=== TO DO ===
Look for "home" in each line of the entries, and return the matching lines.

=== SUPPLIED RECORDS ===
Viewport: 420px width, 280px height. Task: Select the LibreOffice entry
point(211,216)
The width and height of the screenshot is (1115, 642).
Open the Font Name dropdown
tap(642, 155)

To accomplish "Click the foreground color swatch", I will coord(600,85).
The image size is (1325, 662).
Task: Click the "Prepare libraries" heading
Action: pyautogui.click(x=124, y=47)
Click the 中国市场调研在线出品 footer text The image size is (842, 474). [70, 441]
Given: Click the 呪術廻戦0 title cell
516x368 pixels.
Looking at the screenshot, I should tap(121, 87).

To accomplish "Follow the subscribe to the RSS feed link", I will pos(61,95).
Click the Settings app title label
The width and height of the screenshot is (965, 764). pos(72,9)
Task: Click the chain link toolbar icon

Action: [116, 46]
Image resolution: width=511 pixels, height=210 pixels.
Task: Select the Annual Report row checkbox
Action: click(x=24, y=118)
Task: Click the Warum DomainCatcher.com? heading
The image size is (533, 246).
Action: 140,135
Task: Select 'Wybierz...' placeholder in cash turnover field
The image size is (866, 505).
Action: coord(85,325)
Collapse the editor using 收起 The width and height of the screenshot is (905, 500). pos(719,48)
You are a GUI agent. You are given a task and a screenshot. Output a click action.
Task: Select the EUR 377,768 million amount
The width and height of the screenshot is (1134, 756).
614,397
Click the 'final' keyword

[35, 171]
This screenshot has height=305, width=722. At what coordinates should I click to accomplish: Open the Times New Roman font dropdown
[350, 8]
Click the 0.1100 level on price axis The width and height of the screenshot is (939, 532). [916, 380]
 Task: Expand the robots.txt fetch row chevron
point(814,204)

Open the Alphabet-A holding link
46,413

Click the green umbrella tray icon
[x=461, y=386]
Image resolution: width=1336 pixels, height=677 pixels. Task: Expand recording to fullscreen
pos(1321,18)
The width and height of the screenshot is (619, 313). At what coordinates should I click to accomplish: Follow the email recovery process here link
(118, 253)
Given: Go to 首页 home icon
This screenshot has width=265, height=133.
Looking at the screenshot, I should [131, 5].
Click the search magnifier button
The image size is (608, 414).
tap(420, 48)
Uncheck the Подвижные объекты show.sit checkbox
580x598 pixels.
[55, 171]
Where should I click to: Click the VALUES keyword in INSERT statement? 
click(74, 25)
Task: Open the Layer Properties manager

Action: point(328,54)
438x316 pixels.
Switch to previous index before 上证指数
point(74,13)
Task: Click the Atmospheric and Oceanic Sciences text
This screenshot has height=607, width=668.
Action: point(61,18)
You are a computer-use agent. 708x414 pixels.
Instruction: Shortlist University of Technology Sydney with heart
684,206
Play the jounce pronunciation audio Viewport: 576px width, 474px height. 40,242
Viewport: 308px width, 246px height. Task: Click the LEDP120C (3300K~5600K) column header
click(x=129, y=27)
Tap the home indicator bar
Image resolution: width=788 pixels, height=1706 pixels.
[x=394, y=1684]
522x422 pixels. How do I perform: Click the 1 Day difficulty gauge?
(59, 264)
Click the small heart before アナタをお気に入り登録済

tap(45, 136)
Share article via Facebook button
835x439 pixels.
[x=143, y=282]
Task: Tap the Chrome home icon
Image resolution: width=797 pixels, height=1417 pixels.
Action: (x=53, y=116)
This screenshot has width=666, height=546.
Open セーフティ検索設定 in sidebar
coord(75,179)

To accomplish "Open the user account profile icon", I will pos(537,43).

=== TASK OUTPUT ===
Given: Go to 首页 home icon
Tap the home indicator bar
Task: Tap the Chrome home icon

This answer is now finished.